ViacomCBS hasn't announced anything of yet, and CNBC says the new service doesn't even have a name yet. But it would roll all of the company's properties into a single service.
And all those properties are fairly substantial. They include:
- BET
- CBS Entertainment
- CBS All Access
- CBS Interactive
- CBS News
- CBS Sports
- CBS Television Studios
- Comedy Central
- Nickelodeon
- MTV
- Paramount Network
- Paramount Pictures
- Pluto TV
- SHOWTIME
- Awesomeness
- Bellator
- ViacomCBS Global Distribution Group
- CBS Television Stations
- CBS Television Distribution
- Channel 5
- CMT
- Colors
- Network 10
- Pop
- CBS Sports Network
- Smithsonian Channel
- Telefe
- The CW
- TV Land
- VH1
- Vidcon
- Watch!

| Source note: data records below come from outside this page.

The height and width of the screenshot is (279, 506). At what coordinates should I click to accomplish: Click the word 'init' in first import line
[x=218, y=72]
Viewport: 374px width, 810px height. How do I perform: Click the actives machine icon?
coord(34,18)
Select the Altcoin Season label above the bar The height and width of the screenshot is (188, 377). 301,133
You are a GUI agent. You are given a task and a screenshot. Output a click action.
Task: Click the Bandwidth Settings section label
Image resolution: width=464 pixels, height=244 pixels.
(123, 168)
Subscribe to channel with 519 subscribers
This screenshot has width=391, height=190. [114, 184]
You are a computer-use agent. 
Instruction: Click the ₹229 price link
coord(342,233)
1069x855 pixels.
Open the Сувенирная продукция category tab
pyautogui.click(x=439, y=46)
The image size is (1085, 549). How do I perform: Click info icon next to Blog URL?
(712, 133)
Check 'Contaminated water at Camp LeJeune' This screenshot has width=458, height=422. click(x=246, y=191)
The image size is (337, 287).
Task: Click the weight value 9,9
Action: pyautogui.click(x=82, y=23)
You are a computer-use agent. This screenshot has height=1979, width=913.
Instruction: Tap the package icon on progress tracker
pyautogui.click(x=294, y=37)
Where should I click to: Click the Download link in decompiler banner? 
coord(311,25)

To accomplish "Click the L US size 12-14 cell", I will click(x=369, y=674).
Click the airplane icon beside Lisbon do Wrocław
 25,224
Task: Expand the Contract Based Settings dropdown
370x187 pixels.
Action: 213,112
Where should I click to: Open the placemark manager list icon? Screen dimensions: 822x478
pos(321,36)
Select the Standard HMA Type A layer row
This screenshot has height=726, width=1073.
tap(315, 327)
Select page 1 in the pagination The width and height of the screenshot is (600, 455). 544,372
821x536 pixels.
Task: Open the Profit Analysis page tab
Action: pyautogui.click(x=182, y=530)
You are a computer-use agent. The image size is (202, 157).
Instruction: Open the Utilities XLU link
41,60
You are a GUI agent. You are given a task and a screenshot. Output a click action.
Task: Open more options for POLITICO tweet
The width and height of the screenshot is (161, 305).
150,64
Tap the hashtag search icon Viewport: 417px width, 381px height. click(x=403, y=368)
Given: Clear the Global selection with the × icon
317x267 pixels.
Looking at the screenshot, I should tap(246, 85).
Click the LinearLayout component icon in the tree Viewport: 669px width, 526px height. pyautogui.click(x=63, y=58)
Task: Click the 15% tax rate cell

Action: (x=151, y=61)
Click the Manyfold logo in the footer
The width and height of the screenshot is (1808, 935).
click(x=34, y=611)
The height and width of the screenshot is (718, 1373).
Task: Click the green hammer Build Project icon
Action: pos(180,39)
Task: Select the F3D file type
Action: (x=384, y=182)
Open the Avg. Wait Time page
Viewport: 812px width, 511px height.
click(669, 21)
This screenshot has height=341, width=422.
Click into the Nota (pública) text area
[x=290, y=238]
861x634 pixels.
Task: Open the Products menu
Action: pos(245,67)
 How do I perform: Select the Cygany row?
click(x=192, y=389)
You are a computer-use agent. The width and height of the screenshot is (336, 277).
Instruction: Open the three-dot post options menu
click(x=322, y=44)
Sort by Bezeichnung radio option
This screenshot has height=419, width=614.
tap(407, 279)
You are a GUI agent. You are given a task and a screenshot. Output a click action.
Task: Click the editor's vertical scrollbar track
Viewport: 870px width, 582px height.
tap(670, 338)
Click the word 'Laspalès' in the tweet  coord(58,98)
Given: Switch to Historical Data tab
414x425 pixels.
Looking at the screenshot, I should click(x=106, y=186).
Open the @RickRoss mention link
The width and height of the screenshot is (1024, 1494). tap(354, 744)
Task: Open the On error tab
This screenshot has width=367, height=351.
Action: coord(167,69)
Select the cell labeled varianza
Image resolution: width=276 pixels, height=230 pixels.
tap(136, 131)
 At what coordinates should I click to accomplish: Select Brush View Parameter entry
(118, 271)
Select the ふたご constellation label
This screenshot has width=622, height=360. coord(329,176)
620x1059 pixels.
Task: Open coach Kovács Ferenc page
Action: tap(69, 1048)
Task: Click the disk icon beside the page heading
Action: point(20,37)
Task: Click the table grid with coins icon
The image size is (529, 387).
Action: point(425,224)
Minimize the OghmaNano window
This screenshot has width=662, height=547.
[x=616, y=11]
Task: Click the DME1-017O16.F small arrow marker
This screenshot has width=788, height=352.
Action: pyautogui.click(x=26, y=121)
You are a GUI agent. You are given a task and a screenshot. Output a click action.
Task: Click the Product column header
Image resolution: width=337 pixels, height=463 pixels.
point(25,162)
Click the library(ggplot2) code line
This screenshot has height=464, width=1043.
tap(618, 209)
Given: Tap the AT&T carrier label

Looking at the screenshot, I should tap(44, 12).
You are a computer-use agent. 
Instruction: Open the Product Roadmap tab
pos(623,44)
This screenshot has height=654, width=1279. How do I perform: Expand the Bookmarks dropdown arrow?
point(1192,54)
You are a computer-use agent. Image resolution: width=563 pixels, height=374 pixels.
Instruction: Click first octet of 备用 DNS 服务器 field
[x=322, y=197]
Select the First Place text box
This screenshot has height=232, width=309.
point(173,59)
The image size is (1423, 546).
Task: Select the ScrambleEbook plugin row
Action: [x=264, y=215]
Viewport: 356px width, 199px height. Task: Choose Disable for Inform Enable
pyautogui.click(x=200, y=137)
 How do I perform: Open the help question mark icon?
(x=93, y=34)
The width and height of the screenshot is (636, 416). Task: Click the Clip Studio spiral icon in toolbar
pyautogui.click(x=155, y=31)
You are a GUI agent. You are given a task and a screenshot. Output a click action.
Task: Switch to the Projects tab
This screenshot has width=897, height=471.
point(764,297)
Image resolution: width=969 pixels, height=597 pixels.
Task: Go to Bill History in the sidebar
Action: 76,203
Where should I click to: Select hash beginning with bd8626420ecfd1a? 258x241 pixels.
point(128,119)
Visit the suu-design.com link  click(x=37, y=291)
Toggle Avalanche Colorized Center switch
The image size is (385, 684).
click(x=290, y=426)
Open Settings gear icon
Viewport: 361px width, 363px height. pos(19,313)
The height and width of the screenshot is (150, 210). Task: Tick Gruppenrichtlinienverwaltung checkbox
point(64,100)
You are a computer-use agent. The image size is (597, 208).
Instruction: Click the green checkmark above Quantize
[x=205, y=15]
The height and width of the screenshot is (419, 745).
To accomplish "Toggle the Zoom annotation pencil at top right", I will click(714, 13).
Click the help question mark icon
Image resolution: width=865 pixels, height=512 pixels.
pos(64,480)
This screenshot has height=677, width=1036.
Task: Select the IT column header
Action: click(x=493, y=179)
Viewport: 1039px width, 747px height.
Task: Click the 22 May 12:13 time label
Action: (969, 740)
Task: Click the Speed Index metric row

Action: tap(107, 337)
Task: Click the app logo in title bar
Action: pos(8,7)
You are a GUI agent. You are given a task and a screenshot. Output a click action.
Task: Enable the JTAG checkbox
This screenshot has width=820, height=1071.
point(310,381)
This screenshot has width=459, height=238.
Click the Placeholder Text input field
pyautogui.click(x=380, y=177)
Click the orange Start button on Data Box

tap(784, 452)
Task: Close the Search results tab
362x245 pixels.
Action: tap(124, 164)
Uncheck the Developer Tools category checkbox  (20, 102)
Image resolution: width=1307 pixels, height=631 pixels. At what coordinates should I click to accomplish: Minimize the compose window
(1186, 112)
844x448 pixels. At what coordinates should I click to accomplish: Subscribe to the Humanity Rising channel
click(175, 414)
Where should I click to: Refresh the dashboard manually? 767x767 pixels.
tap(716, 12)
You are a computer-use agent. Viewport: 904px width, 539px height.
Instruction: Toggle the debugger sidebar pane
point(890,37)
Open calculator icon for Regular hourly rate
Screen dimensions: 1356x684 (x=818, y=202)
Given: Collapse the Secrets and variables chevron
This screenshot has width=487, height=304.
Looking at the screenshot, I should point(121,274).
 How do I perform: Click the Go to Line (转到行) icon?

Magazine
- ViacomCBS Corporation
From CNBC :
While ViacomCBS executives haven't made any firm decisions, they are considering creating a service with advertisements that will combine CBS All Access with Viacom assets including Pluto TV, Nickelodeon, BET, MTV, Comedy Central and Paramount Pictures, said the people, who asked not to be named because the product discussions are private.
An ad-free version will also be available, and a premium version of the streaming service will include Showtime, the people said. ViacomCBS executives haven't decided on a name for the service, nor a price, though the base service will probably be less than $10 a month, two of the people said.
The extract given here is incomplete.